Midnights is definitely not Taylor’s most immediate album. It doesn’t have the same mass-appeal quality as most of her other releases. This is partly because the promotion was admittedly a bit of a misdirect (the era’s fashion and aesthetic suggested a ‘60s or ‘70s singer-songwriter style in the vein of Joni Mitchell or Stevie Nicks; what we got was more brooding, ‘80s, delirious-ride-home-from-the-nightclub synthpop), and partly because it’s simply her weirdest album to date. (See: the vocal distortions on “Midnight Rain”; the absurdist humor of the lyrics to “Anti-Hero” and “Vigilante Shit”; the campish quality of songs like “Bejeweled” and “Karma.”) Make no mistake, though, it’s Swiftian through-and-through, from its lyrical motifs to its hooks that stick like glue. (“Maroon,” for example, is so her that I can’t believe it hasn’t existed all my life.)
Even though Midnights is a collection of songs from different time periods in Taylor’s life, it is one of her most thematically and sonically cohesive albums to date.
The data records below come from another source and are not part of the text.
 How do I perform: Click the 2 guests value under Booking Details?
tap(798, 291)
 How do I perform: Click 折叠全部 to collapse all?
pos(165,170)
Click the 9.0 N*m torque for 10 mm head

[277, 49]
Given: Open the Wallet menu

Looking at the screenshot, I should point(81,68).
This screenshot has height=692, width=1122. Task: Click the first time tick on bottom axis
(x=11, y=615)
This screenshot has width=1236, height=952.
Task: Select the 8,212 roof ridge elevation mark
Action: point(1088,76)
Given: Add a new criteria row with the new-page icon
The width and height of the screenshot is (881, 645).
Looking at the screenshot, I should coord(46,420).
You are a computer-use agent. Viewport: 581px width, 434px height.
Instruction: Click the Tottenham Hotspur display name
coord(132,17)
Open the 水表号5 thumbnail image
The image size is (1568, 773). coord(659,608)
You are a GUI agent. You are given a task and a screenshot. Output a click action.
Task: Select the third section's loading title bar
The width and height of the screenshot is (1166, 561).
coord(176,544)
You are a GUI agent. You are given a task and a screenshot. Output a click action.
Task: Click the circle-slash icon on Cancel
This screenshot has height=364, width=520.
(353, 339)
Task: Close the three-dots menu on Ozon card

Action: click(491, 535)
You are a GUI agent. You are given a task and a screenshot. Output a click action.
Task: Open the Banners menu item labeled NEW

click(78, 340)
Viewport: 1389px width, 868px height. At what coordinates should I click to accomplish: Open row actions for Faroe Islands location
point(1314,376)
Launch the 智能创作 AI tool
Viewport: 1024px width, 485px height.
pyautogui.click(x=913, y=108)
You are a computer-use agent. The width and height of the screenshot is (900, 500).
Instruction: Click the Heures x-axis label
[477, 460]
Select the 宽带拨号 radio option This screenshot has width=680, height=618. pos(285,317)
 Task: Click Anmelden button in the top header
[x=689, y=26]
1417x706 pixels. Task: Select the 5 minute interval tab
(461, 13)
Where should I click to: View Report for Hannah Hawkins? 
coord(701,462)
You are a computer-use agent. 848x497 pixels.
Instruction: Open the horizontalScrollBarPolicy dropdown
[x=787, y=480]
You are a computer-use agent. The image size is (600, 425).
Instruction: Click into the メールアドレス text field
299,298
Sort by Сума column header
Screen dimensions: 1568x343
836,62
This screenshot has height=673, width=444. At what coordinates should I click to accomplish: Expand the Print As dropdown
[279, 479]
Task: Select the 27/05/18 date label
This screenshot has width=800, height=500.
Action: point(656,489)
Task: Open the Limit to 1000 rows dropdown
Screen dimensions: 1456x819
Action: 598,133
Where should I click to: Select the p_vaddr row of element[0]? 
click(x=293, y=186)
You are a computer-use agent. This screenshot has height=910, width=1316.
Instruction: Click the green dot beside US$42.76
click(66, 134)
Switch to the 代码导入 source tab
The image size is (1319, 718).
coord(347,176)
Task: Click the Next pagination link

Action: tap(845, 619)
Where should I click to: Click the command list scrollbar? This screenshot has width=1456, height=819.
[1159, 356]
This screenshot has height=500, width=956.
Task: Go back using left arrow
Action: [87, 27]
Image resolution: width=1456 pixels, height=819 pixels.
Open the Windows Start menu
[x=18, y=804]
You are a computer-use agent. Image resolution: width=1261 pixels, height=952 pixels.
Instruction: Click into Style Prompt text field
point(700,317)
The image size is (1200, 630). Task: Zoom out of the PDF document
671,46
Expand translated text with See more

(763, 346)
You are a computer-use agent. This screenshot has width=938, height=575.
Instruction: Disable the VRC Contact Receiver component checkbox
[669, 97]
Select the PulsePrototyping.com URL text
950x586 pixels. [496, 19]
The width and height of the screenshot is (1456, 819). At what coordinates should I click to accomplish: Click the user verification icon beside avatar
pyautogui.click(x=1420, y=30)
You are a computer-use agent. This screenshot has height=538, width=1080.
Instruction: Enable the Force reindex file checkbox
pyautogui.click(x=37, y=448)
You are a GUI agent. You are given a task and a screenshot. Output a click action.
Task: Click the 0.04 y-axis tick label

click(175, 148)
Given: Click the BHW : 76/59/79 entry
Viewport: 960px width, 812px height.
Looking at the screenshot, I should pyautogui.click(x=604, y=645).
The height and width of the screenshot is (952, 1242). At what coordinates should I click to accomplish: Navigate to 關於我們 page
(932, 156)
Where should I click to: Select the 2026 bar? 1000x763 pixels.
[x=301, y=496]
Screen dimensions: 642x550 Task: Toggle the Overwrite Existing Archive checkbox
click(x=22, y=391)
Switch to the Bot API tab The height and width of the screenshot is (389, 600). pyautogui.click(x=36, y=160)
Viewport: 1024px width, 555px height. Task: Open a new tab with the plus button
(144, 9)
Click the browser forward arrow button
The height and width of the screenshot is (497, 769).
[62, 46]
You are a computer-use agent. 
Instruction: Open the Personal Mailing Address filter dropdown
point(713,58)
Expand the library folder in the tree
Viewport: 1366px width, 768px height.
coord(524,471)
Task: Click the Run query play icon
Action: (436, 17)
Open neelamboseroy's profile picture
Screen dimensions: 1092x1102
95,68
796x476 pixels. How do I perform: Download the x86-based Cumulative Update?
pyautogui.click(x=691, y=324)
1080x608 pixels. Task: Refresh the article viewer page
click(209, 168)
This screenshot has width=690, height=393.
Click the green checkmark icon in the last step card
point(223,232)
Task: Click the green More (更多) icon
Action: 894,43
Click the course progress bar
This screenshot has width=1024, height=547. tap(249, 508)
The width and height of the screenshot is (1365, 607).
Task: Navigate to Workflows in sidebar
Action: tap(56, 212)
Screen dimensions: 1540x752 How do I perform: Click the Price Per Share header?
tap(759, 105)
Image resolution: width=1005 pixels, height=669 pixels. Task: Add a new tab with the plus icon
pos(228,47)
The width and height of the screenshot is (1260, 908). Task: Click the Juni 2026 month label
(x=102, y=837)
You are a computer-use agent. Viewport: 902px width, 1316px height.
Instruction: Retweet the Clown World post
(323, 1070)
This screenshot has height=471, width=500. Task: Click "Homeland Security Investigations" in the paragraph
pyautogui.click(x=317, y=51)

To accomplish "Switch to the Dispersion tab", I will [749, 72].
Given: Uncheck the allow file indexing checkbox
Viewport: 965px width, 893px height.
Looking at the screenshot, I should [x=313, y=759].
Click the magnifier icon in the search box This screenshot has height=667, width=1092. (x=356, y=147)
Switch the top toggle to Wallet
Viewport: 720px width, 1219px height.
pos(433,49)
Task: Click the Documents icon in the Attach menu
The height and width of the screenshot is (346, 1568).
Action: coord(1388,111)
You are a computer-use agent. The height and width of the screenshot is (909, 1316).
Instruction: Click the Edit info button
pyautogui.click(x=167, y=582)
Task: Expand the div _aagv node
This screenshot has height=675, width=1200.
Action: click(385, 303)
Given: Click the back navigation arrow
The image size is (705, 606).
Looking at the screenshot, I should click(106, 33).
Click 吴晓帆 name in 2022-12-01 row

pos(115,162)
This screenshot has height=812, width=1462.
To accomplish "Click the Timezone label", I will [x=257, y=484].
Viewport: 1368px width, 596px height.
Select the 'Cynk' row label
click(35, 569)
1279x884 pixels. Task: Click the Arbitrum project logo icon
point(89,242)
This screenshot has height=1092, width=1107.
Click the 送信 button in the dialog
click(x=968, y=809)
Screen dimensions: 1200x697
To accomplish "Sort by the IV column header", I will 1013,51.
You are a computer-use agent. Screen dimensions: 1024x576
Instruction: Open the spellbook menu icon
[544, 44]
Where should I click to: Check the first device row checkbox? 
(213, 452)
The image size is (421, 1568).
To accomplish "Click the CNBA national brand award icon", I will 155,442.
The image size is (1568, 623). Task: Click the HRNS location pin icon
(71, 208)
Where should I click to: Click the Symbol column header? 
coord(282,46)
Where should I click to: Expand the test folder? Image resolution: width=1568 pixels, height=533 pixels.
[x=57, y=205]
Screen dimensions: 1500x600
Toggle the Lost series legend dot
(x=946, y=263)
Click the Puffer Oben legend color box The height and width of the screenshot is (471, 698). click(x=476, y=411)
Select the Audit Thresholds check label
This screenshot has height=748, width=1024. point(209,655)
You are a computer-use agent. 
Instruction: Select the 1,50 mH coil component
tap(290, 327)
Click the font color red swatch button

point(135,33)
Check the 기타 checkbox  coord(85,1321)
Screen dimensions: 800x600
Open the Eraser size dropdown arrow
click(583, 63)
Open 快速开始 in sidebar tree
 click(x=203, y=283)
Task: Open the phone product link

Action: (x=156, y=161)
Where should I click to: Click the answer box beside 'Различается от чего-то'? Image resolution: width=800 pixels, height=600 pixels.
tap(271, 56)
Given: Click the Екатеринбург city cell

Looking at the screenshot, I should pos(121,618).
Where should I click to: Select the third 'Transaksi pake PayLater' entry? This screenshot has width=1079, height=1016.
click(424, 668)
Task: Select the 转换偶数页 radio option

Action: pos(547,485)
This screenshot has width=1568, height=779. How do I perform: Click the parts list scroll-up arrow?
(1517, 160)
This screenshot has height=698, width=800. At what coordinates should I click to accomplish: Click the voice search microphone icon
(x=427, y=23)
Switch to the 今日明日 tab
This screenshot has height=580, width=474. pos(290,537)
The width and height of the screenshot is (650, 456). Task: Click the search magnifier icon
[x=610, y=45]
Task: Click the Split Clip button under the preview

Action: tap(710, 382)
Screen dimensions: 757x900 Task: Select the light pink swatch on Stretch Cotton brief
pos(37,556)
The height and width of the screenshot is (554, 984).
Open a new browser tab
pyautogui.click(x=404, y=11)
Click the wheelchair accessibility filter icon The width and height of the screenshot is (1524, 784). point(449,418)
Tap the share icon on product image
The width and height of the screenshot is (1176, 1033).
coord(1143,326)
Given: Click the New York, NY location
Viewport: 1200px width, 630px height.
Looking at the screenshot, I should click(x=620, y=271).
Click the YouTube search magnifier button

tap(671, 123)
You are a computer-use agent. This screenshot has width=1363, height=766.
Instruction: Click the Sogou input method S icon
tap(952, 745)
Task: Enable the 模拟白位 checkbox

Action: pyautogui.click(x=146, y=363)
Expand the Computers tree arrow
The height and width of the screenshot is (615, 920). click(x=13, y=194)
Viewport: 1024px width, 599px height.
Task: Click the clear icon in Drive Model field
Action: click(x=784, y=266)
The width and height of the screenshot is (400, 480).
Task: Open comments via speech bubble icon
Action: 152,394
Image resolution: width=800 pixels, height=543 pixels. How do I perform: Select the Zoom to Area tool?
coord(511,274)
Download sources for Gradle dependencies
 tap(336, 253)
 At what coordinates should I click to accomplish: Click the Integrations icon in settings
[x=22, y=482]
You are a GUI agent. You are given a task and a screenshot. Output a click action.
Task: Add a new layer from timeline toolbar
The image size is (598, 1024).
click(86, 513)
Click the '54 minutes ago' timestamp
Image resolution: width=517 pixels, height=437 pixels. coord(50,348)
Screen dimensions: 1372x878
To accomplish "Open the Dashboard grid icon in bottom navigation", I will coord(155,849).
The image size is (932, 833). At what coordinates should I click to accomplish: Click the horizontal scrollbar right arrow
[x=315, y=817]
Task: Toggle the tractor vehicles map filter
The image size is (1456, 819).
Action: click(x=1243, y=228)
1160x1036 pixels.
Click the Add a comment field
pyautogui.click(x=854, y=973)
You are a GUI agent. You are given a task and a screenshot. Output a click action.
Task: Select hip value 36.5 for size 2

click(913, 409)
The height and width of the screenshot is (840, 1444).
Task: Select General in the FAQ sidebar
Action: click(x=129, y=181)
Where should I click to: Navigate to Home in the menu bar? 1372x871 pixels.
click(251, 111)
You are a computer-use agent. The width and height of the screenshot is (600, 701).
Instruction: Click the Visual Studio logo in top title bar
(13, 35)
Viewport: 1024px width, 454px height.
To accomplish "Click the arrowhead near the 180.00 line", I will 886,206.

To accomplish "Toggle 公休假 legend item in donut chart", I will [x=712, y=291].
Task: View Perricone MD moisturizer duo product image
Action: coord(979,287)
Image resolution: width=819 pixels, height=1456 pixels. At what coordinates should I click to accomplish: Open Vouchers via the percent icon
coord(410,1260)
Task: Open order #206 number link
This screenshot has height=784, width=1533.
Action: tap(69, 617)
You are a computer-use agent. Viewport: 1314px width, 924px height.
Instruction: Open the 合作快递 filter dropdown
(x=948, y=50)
Every song just embodies midnight, from the subdued production, to the whimsical melodies (especially on the Lana Del Rey-assisted “Snow on the Beach”), to the stream-of-consciousness lyricism – like when you have a lot of big feelings but aren’t quite awake enough to articulate them properly. (Do I have any idea what she’s talking about in “Question…?” No. Do I love it anyway? Yeah.) Taylor distills these feelings remarkably on Midnights, making it an album that will undoubtedly go down as one of her best.